Segment Start: Document segment

AR: What do you want people to experience when they walk through your doors?

RF: The original concept was that we wanted as modern and as authentic of a Korean experience as you can get, and so we model our restaurant off of what Korea is like right now. We don’t have gongs and a lot of old school Asian decor in here because they don’t either. We wanted it to feel as if you walked off the street in Korea. Normally, we have K-Pop music playing that’s live and vibrant, and then the smells are super fresh and different and penetrating, and the coziness and the warmth of the food ties it all together, making it a complete experience. Especially for a cold location, you know?

AR: What do your regulars keep coming back for?

EF: We have a lot of vegan and vegetarian regulars that I think really enjoy that most of our menu can be made vegan for them. Because most restaurants you get one option. Here, everything starts vegan and you can add stuff to it that would make it not vegan. I think consistency as well. Hopefully, every single time they come in, it will be the same atmosphere, the same level of customer service, and also the same quality of food. “Oh, I had this last time and it was amazing, get it again ok, it’s exactly the same.” I think that that consistency is really important for a restaurant.

RF: One or both of us is always here, and I think that really keeps a through-line from the day we opened until now consistency-wise.

AR: What do you enjoy most about being part of the Bozeman community?

EF: What I really enjoy, as a minority, is being able to see a lot of our regulars of Asian descent and it’s nice to see them. Every once in a while, we’ll look around and our entire dining room is Asian; this is amazing! It is definitely a warm, comforting feeling for me that we have this space and environment that is welcoming for them, that they want to come and eat food at, and building those relationships with our regulars as well, we’ve had some that have been coming since they were fourteen years old with their parents and they still do. They are in college when they come back and watching that progression and growing with the community in a way is really fun.

RF: I would say absolutely, the music, culture, just the community that surrounds different arts around Bozeman. There’s a community around comedy, a community around music, there’s also the community around skiing, there’s just a lot of community in Montana in general - a lot more than I think people recognize. In Bozeman, you run into everyone at the grocery store, everywhere on the trails, you see everyone all the time, you see the people you’re feeding. I just really enjoy being a part of that.

Segment End: Document segment
Segment Start: Extracted records

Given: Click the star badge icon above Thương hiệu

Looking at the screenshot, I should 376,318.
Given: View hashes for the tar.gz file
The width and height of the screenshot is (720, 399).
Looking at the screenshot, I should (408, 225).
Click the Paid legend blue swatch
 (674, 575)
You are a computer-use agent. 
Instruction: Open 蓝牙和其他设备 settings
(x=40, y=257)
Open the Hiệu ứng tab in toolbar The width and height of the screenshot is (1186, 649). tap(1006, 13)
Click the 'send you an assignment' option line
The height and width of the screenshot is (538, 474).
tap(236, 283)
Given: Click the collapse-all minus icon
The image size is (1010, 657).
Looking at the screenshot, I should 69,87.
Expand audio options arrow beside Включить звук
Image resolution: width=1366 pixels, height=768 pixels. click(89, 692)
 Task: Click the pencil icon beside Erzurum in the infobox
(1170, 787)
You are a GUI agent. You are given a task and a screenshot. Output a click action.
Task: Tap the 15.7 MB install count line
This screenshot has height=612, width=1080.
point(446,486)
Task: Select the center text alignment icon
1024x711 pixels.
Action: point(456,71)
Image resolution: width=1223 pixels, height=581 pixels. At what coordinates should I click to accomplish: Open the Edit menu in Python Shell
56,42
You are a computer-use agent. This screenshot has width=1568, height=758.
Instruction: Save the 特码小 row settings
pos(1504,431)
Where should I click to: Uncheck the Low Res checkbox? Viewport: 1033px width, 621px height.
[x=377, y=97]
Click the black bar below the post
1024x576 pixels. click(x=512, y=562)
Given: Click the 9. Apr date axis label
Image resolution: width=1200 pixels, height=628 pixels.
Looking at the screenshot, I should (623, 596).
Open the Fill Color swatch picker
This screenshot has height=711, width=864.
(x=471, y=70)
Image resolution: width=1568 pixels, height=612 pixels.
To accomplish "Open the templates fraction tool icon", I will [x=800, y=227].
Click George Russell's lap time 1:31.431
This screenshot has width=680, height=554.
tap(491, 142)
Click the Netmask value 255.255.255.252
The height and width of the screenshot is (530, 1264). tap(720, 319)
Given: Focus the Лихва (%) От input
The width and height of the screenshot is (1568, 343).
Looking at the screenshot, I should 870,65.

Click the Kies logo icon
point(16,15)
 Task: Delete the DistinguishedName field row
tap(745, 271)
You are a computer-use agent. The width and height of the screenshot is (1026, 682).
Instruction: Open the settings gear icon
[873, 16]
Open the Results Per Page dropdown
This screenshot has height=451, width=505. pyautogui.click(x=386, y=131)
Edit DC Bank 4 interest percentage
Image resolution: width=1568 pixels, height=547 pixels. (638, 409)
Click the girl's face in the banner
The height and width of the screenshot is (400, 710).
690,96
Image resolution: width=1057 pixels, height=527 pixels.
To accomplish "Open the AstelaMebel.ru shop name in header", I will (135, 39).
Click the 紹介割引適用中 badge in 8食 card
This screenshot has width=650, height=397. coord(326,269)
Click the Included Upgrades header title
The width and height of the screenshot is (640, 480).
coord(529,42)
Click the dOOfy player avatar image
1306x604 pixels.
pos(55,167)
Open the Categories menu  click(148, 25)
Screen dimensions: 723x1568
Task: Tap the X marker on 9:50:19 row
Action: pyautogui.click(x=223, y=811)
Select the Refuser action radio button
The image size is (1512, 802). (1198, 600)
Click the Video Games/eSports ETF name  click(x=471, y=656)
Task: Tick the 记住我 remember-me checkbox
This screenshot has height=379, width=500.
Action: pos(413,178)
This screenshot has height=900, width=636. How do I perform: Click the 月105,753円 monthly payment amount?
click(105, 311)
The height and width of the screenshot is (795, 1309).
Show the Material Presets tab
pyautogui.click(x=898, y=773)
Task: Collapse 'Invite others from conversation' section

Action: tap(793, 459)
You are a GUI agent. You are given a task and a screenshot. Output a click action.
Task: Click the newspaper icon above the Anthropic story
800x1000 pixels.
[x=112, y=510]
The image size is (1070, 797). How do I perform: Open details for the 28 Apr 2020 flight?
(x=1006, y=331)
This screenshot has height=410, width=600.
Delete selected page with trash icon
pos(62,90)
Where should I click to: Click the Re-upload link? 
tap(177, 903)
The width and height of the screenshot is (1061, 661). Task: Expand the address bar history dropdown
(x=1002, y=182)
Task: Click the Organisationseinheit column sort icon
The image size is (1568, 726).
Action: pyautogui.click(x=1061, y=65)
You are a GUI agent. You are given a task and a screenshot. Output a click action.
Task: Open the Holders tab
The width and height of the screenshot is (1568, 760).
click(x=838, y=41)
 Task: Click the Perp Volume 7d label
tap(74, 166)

Segment End: Extracted records

Please duplicate the part of the Korean restaurant interview between "RF: One or both" and "the Bozeman community?", inclusive, word for word.

**Problem solution**:
RF: One or both of us is always here, and I think that really keeps a through-line from the day we opened until now consistency-wise.

AR: What do you enjoy most about being part of the Bozeman community?